The datasets will be uploaded to Zenodo in the near future.

The repository also contains a small dataset for testing: `datasets/sample_data/`.

## active_learning_dd

The `active_learning_dd` subdirectory contains the main codebase for the iterative batched screening components.
Consult the README in that subdirectory for details.

## param_configs

This subdirectory contains json config files for strategies and experiments used in the [thesis document](https://www.biostat.wisc.edu/~gitter/pubs/AlnammiThesis.pdf).
Consult the README in that subdirectory for details.

## analysis_notebooks

This subdirectory contains Jupyter notebooks that preprocess the datasets, debug methods, analyze the results, and produce result images.

## runner scripts

`chtc_runners/` contains runner scripts for the experiments in the [thesis document](https://www.biostat.wisc.edu/~gitter/pubs/AlnammiThesis.pdf).
`chtc_runners/simulation_runner.py` can be used as a starting template for your own runner script.
`chtc_runners/simulation_utils.py` contains helper functions for pre- and post-processing iteration selections for retrospective experiments.
Consult the README in that subdirectory for details.

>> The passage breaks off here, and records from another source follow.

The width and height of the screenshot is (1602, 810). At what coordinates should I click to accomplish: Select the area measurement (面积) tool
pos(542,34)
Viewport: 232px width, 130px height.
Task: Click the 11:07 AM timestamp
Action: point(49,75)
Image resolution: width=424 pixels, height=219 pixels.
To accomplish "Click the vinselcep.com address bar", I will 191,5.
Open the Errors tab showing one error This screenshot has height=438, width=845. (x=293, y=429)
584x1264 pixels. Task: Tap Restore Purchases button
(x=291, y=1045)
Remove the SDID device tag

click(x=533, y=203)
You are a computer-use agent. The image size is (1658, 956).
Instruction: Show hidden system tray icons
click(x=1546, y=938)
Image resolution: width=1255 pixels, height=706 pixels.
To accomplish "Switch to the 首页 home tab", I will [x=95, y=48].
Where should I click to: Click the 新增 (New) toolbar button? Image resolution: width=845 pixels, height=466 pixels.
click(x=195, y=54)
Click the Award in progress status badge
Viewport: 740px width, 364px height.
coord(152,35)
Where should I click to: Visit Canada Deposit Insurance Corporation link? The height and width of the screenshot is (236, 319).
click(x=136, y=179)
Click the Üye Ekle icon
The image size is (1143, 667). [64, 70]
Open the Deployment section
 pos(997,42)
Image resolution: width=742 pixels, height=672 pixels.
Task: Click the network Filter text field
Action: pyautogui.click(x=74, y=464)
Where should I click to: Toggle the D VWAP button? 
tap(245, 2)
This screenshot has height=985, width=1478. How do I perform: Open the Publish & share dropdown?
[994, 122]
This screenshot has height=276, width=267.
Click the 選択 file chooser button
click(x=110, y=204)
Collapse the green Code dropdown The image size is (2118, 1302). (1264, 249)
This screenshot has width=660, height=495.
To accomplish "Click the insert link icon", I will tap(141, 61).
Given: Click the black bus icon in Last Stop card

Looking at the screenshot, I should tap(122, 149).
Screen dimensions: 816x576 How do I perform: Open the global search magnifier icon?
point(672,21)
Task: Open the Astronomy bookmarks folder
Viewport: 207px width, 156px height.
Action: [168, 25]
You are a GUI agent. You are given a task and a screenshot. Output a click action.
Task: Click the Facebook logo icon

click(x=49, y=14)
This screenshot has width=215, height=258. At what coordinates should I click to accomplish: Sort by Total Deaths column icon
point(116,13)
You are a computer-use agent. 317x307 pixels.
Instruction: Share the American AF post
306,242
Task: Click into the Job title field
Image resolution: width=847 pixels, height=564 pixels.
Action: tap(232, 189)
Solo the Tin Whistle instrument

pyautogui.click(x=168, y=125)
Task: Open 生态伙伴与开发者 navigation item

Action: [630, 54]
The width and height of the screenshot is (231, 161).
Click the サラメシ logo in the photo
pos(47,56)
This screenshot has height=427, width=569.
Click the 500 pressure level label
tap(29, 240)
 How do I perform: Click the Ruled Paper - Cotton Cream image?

## Implemented Iterative Strategies

The following are the currently implemented strategies in `active_learning_dd/next_batch_selector/` (see [thesis document](https://www.biostat.wisc.edu/~gitter/pubs/AlnammiThesis.pdf) and hyperapameter examples in `param_configs/`):

1. **ClusterBasedWeightSelector (CBWS)**: assigns exploitation-exploration weights to every cluster, splits the budget between exploit-explore, then select compounds from most exploitable clusters, followed by selecting most explorable clusters.

2. **ClusterBasedRandom**: randomly samples a cluster, then randomly samples compounds from within clusters.

3. **InstanceBasedRandom**: randomly samples compounds from the pool.

4. **ClusterBasedDissimilar**: samples clusters dissimilarly according to a dissimilarity measure which is by default fingerprint based.

5. **InstanceBasedDissimilar**: samples compounds dissimilarly from the pool.

6. **MABSelector**: Upper-Confidence-Bound (UCB) style solution from Multi-Armed Bandits (MAB).
Assigns every cluster an upper-bound estimate of the reward that is a combination of a exploitation term and an exploration term.
Samples clusters with the highest rewards.